Les principes précédents nous montrent qu'il est désespérément difficile de réformer le système industriel de
façon à l'empêcher de réduire progressivement notre sphère de liberté. Ce fut une tendance constante, remontant au
moins à la révolution industrielle, de la technologie à renforcer le système à un prix élevé quant à la liberté
individuelle et à l'autonomie. Ce qui fait que tout changement mis en œuvre pour protéger la liberté de la
technologie serait contraire à la tendance fondamentale du développement de notre société. En conséquence, un tel
changement serait soit passager - rapidement évacué par la vague de l'histoire -, soit, s'il devait devenir
permanent, devrait modifier la nature de notre société dans son ensemble. Cela, suivant le premier et second
principe. De surcroît, la société serait modifiée de manière imprévisible (troisième principe), ce qui constitue un
grand risque. Des changements assez radicaux pour promouvoir la liberté ne pourraient être entrepris, car ils
risqueraient de gravement perturber le système. Ainsi, tout effort de réforme serait trop timide pour avoir de
l'effet. Même si ces changements étaient accomplis, ils seraient abandonnés une fois leurs effets perturbants
devenus apparents. Ainsi, des changements radicaux en faveur de la liberté ne peuvent être accomplis uniquement que
par des gens prêts à accepter une modification radicale, dangereuse et imprévisible de l'ensemble du système. En
d'autres termes, par des révolutionnaires, pas des réformistes.

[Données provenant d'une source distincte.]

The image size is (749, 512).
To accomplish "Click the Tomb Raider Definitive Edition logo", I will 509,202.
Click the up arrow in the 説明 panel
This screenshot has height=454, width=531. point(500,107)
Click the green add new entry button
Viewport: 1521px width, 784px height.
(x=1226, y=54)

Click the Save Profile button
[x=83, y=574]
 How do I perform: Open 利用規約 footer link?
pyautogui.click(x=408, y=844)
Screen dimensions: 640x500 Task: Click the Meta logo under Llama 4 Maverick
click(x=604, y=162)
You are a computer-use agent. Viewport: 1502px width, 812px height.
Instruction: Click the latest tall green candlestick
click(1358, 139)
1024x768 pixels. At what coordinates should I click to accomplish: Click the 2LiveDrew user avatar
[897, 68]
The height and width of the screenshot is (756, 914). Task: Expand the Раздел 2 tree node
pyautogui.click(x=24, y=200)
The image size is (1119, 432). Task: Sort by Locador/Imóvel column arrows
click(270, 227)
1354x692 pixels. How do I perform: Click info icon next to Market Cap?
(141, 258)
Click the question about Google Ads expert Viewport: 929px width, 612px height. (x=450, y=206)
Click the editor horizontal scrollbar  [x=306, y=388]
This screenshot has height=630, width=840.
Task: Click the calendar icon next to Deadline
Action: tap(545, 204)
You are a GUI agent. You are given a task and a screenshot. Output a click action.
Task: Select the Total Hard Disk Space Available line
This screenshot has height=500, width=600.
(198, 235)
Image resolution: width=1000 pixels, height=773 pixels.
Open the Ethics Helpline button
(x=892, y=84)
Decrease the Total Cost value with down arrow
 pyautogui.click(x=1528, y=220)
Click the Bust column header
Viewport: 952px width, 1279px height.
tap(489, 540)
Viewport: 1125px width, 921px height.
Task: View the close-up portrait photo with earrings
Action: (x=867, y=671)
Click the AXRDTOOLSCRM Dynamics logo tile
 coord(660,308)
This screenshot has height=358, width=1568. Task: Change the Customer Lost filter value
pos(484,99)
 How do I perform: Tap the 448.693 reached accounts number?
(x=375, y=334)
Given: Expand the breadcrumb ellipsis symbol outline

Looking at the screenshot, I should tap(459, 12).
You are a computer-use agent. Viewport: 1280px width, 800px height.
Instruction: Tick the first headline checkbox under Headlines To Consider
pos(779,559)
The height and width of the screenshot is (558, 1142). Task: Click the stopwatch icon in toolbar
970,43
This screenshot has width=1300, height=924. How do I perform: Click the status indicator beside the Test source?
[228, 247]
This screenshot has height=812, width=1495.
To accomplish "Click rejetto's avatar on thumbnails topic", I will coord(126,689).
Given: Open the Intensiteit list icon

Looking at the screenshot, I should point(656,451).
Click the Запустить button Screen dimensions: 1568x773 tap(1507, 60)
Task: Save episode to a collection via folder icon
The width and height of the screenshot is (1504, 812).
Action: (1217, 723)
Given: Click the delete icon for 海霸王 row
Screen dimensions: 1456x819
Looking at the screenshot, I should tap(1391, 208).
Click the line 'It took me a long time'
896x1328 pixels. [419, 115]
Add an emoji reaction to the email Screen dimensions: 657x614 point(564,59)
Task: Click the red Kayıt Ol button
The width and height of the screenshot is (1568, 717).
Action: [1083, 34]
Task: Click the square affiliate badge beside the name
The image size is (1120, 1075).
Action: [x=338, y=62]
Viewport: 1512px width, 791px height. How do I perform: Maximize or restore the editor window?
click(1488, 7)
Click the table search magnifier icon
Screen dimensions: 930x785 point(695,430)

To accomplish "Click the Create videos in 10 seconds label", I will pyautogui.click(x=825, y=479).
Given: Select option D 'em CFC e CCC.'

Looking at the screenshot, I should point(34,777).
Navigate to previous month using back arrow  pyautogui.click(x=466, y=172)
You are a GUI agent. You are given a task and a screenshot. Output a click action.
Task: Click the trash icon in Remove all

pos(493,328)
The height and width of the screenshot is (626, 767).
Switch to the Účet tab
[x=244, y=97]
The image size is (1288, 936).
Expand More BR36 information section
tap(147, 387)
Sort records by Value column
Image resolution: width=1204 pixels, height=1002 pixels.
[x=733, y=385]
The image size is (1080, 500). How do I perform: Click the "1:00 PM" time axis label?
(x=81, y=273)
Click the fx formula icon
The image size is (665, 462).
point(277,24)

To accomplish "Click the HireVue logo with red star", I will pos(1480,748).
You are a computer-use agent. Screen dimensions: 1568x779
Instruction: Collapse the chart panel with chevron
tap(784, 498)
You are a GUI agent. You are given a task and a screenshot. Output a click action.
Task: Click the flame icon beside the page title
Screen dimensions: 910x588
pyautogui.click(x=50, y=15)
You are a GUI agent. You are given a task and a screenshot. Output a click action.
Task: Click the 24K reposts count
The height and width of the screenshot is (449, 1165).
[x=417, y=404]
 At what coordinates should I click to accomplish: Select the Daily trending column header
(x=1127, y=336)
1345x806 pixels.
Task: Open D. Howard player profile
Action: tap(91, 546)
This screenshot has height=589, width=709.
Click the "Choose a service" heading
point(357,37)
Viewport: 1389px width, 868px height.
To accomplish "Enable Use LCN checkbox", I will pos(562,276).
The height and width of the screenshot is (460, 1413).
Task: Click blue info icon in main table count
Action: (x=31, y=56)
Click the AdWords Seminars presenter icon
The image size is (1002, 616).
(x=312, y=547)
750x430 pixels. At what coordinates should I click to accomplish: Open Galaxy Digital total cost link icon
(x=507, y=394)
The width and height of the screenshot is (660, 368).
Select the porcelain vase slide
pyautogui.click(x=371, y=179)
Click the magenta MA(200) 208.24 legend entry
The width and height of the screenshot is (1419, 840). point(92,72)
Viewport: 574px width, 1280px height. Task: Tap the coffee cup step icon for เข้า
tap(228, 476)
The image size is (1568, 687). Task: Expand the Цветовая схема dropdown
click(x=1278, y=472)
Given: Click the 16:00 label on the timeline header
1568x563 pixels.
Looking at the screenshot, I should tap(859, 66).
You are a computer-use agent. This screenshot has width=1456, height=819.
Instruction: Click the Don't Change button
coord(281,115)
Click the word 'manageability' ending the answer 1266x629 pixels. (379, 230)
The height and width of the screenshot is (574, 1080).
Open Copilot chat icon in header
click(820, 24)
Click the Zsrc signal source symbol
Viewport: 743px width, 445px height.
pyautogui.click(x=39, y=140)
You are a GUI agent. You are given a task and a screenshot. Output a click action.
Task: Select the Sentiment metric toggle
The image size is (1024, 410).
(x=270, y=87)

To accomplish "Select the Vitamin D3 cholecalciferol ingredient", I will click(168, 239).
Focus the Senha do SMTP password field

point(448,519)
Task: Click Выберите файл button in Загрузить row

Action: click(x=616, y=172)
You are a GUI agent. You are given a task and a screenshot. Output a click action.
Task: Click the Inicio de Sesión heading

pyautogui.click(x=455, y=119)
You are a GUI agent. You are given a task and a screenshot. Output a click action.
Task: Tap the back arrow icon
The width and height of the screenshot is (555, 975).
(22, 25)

Les gens désireux de préserver la liberté sans sacrifier les bénéfices supposés de la technologie proposeront des
plans naïfs pour réconcilier la liberté et la technologie. En dehors du fait que les gens qui font ces suggestions
proposent rarement des moyens pratiques pour mettre en place une nouvelle forme de société, il découle du quatrième
principe que même si cette nouvelle forme de société pouvait advenir, elle s'effondrerait ou donnerait des résultats
bien différents de ceux escomptés.
Ainsi même d'après des postulats aussi généraux, il semble hautement improbable qu'un moyen puisse être trouvé
pour réconcilier liberté et technologie moderne. Dans les prochains chapitres, nous donnerons des raisons plus
précises qui permettent de conclure que la liberté et le progrès technologique sont incompatibles.